New faculty lunch program created
Over the summer, Student Senate’s Academic Affairs Committee, the Office of Student Affairs, and Dining Services came together to forge bonds between the students and professors of Carnegie Mellon with a new initiative.
The program, called Faculty Student Lunch, will be piloted throughout the fall semester.
Proposed by senior information systems major Evan Wineland and sophomore computer science major Eric Zhu, the program aims to strengthen relationships between the faculty and student body.
Zhu serves as the chair of the Academic Affairs Committee for Senate, and from that post, he and Wineland have coordinated with Dean of Student Affairs Gina Casalegno and Vice Provost Amy Burkert to make the program a reality.

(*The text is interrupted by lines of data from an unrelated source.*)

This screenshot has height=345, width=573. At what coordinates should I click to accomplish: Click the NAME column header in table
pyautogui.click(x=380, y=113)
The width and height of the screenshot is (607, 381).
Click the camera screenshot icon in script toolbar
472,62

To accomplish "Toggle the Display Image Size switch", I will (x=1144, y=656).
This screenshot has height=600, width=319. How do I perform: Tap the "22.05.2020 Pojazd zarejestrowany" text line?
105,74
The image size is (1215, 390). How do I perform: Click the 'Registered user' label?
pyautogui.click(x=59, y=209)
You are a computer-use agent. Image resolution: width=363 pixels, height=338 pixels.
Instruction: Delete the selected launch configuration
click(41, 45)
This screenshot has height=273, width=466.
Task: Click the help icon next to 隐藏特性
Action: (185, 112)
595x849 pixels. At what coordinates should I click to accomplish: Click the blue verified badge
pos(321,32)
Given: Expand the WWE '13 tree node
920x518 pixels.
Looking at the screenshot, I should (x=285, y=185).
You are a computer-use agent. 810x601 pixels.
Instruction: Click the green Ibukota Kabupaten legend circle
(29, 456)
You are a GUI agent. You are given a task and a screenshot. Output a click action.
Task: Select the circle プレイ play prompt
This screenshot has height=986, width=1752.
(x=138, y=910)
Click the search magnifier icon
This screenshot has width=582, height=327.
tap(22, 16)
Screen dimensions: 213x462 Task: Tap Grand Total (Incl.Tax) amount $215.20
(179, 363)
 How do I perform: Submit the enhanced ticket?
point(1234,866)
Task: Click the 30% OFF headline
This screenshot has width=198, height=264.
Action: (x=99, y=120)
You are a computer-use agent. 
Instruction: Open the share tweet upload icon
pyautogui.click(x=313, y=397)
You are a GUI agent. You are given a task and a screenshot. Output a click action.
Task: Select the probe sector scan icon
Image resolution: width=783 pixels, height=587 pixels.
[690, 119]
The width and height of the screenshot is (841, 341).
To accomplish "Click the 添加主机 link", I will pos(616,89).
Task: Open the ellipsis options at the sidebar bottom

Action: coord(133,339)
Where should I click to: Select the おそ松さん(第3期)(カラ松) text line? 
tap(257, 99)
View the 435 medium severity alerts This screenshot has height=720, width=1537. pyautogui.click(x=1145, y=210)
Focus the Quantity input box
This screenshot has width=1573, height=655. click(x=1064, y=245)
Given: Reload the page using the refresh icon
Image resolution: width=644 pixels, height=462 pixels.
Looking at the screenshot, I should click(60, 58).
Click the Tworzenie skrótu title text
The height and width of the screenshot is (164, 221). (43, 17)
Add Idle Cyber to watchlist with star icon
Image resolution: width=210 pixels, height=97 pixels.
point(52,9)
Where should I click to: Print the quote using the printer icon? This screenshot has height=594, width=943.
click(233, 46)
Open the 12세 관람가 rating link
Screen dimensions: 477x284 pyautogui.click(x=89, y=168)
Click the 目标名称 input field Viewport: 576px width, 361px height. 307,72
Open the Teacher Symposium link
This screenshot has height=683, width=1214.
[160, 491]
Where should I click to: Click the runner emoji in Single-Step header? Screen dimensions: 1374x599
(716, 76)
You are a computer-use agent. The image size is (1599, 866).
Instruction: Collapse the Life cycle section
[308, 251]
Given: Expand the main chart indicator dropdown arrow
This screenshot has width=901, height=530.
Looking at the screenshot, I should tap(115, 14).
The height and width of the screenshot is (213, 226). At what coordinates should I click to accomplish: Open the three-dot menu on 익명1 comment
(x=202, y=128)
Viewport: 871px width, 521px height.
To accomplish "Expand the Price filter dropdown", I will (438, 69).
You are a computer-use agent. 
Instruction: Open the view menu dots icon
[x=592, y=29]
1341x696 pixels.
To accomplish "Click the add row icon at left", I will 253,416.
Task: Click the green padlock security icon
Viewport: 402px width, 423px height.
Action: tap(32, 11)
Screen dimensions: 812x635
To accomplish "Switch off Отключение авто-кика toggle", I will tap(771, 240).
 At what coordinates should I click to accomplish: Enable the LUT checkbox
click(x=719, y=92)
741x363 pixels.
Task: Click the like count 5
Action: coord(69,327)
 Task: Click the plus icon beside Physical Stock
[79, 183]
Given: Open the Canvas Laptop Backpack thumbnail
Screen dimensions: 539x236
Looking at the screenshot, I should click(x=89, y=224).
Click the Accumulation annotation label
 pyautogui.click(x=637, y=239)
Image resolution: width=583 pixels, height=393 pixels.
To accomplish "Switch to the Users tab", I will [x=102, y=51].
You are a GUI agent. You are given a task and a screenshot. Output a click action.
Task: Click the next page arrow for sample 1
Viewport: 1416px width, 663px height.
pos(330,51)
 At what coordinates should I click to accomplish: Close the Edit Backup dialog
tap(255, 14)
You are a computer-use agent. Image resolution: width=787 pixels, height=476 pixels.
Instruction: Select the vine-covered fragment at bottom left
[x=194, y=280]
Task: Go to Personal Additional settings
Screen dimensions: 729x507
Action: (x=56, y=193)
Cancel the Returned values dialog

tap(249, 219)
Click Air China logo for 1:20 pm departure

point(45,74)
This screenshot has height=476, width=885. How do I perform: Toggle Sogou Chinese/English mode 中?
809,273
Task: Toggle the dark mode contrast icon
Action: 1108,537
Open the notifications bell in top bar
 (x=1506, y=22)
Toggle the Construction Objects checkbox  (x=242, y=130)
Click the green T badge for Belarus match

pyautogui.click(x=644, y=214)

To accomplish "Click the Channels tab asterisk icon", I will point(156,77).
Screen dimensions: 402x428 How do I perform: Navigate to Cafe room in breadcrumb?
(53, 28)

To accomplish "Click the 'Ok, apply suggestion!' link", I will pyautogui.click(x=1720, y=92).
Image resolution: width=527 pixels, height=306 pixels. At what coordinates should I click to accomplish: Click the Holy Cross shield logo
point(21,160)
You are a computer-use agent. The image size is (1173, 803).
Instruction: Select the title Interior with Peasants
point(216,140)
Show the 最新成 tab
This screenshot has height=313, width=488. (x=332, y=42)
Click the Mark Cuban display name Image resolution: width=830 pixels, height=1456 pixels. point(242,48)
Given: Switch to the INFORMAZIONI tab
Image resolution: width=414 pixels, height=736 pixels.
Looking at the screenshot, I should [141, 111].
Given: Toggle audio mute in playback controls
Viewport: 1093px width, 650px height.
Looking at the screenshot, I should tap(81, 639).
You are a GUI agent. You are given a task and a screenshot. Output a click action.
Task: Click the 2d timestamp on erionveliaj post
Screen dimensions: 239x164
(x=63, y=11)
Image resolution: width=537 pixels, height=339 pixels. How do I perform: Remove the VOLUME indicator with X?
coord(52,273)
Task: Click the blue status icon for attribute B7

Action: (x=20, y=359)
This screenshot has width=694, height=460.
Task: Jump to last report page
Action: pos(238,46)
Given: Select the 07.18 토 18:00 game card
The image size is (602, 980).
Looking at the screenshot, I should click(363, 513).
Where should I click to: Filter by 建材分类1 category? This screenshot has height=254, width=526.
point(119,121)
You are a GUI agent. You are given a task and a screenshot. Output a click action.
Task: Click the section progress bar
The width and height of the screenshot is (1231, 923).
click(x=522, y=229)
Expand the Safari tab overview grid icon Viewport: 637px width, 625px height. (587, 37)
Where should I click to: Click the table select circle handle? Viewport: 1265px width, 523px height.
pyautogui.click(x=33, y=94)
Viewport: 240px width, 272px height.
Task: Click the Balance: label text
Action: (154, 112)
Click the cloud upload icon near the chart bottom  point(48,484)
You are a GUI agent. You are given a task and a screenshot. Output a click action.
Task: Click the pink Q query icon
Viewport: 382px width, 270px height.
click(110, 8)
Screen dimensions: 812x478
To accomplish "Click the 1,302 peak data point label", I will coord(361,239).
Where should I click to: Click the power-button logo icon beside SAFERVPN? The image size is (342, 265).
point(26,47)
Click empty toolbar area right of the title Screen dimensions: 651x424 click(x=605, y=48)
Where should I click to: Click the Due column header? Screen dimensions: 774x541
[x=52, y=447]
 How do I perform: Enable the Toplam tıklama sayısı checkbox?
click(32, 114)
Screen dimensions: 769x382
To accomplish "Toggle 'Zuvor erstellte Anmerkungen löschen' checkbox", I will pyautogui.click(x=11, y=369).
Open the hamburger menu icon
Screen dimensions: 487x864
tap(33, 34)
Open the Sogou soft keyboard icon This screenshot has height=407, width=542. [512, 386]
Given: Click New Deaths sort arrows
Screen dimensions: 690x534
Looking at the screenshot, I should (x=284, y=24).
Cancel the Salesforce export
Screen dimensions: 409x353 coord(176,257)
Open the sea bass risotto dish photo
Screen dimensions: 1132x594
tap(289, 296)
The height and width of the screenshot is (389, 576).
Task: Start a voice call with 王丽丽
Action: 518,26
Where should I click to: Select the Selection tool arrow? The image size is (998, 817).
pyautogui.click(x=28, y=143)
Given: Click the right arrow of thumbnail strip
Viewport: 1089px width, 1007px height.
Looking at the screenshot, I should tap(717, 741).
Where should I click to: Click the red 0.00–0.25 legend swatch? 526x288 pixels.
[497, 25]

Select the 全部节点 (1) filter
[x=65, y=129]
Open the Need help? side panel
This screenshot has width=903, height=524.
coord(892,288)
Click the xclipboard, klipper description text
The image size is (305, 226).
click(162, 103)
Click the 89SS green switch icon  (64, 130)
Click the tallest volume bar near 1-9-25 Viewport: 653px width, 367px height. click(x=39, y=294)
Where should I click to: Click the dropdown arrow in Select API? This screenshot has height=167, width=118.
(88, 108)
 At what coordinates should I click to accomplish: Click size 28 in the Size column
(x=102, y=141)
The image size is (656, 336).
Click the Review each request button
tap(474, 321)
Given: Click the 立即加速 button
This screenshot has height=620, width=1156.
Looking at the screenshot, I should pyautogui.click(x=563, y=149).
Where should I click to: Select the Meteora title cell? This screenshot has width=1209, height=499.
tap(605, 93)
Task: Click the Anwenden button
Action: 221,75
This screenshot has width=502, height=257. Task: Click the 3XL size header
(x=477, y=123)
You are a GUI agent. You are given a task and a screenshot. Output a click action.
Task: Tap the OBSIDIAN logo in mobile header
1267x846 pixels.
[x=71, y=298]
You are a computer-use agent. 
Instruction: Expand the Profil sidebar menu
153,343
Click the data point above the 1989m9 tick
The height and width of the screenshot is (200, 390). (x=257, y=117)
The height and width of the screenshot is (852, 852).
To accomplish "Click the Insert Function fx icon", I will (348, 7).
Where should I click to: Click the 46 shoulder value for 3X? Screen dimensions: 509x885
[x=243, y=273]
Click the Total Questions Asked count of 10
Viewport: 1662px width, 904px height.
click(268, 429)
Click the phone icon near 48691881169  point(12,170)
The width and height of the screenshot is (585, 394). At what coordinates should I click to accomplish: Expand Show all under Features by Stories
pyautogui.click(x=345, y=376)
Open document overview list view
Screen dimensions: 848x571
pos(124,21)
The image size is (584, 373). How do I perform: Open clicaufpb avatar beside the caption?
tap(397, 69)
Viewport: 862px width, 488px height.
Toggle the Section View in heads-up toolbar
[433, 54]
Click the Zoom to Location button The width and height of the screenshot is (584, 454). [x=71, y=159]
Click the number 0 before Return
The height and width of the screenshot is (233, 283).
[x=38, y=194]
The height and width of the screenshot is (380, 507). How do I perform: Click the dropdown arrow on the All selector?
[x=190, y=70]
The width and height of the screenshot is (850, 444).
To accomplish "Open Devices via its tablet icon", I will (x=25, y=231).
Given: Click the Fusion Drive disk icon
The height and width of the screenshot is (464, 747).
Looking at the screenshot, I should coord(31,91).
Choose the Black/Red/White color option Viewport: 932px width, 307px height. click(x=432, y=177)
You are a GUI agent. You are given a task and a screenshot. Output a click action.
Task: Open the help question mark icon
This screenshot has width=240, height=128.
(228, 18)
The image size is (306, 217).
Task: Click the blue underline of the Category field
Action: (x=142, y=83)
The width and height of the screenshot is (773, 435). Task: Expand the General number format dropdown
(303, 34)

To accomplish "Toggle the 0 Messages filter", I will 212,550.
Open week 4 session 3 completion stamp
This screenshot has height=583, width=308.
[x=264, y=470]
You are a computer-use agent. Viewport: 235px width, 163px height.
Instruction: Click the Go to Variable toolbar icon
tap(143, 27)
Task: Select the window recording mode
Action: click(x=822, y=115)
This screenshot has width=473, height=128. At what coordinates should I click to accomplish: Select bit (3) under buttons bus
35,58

Through the program, 825 students will have the opportunity to get a free lunch at the Schatz Dining Room between 11:30 a.m. and 2 p.m. with a faculty member of their choice.
“This program will provide a structured entry point to help students make a connection with a faculty member who has opted in to the program,” Casalegno wrote in an email to The Tartan.
“Developing relationships with faculty outside the classroom can further students’ educational goals through opportunities like undergraduate research, doing community outreach and service, or developing one’s plans for graduate study or career after CMU.”
Similar programs exist at many of Carnegie Mellon’s peer institutions, including Princeton University, Dartmouth University, and the University of Pennsylvania, according to Zhu.
He said that compared to the students at these universities and colleges, students at Carnegie Mellon tend to be less connected to the professors, often notable researchers in their respective fields.
“These relationships aren’t built during office hours, which are used at CMU for getting extra learning and problem sets in. Students are missing out until junior and senior year, when they finally talk to professors outside of class,” Zhu said.
One of the goals of the program is to engage first-year students in an effort to give students and the faculty more time to benefit from these relationships. The program will be run primarily through a website on which students can register, which Zhu said will make it easier for more shy students to get involved. Zhu said another goal of the program is to lower stress. The first part of a longer plan, this program hits at the heart of what Zhu and the Academic Affairs committee work to accomplish.
“[The Academic Affairs Committee] works to support the academic welfare of Carnegie Mellon undergrads,” Zhu said. “We want to make sure that academically, the Carnegie Mellon experience is as good as possible.” The seven person Committee has ongoing projects to promote awareness of how academics tie into the conversations about the stress culture on campus. According to Zhu, one such project focuses on standardizing syllabi to make professor’s expectations and course work easier to access and understand for students.
“CMU has a reputation for stress culture,” Zhu said. “And even though it might not be as bad as other universities, we still need to check up on it often and having a dedicated body in student government working on it is crucial.”
The program will be publicized by Senate and funded by a special allocation from Senate, as well as gifts from Casalegno and Burkert’s offices.
“Great things happen when talented, bright, and committed individuals get together. We have an extraordinary community of individuals who comprise our university,” Casalegno wrote.